Alfonso Xavier Harb Viteri@pochoharbEC
Ha culminado el toque de queda. Se informa sobre importante cantidad de detenidos, decomiso de combustibles, incautación de drogas y ataques a minería ilegal. Hemos estado pidiendo que el Estado combata a la delincuencia organizada, pues bueno, lo está haciendo. El otro camino es no hacer nada. El respaldo a nuestra fuerza pública en el ejercicio de su trabajo. Son decenas de miles de integrantes de los GDO que es imposible desarticularlos en pocos meses. Ni siquiera la lógica aritmética lo permite. Capturando 200 o 300 delincuentes diarios, cosa que en la realidad no es posible y que además la justicia no los afloje, cosa que tampoco es posible, se tomaría muchos años. Pero lo importante es que el Estado está enfrentando la situación. Pero como decía en la radio el viernes, si la delincuencia venía ganando con goleada y en estos esfuerzos del Estado comenzamos a meterles goles, pero la narrativa de todos es seguir comentando los goles de los delincuentes (robos, extorsiones, crímenes) y además criticar o ignorar los goles de la fuerza pública (capturas, incautaciones, decomisos, bombardeos de caletas, minas ilegales, etc) entonces la percepción es que el mal sigue goleando al bien.

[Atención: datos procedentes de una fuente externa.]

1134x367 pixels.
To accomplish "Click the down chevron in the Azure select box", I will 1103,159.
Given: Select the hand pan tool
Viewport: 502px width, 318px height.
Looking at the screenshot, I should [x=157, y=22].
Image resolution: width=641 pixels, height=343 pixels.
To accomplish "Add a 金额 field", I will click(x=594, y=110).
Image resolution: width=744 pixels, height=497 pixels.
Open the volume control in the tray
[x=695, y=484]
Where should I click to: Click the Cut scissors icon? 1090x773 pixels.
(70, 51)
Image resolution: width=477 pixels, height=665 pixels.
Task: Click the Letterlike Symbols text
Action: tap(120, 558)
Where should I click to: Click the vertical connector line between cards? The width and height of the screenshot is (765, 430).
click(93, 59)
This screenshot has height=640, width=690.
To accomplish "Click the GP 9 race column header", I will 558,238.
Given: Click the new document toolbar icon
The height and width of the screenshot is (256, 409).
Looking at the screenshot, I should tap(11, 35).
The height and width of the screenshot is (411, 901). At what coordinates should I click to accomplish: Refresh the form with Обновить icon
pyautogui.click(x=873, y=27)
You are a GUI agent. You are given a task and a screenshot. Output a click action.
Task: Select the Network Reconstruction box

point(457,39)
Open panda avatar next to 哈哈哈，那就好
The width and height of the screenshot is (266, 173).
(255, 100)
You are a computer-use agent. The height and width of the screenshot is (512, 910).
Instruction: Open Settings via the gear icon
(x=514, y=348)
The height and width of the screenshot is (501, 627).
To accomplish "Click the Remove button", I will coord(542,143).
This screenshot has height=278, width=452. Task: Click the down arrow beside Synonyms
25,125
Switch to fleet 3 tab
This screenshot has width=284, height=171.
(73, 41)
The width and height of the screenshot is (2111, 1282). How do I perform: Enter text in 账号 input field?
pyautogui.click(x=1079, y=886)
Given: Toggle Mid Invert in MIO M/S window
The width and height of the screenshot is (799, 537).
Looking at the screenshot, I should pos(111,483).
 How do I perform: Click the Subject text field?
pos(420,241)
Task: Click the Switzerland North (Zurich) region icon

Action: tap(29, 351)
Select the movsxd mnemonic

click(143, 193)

Cómo cambió el país en 45 años! En el 81 y 95 la gente se unió ante ataques de los peruanos, el respaldo fue masivo, no a Roldós ni a Sixto, si no al país. Ahora, la odiosidad y división es tan fuerte, que núcleos sociales parecieran disfrutar con la situación violenta que vive el país. También el tema va por lo tecnológico. En el 81 y 95 también habían mediocres, envenenados por sus frustraciones de ser don nadies que estaban absolutamente invisibilizados, entonces no hacían daño pues no eran escuchados ni si quiera en las tiendas de los barrios. Ahora con las redes sociales escriben sus estupideces y como son muchos, entre ellos se amplifican y de alguna manera se hacen leer. Pero al final de cuentas siguen siendo una minoría. Nuestro respaldo a la fuerza pública y que sigan velando por la seguridad hasta algún día recuperarla.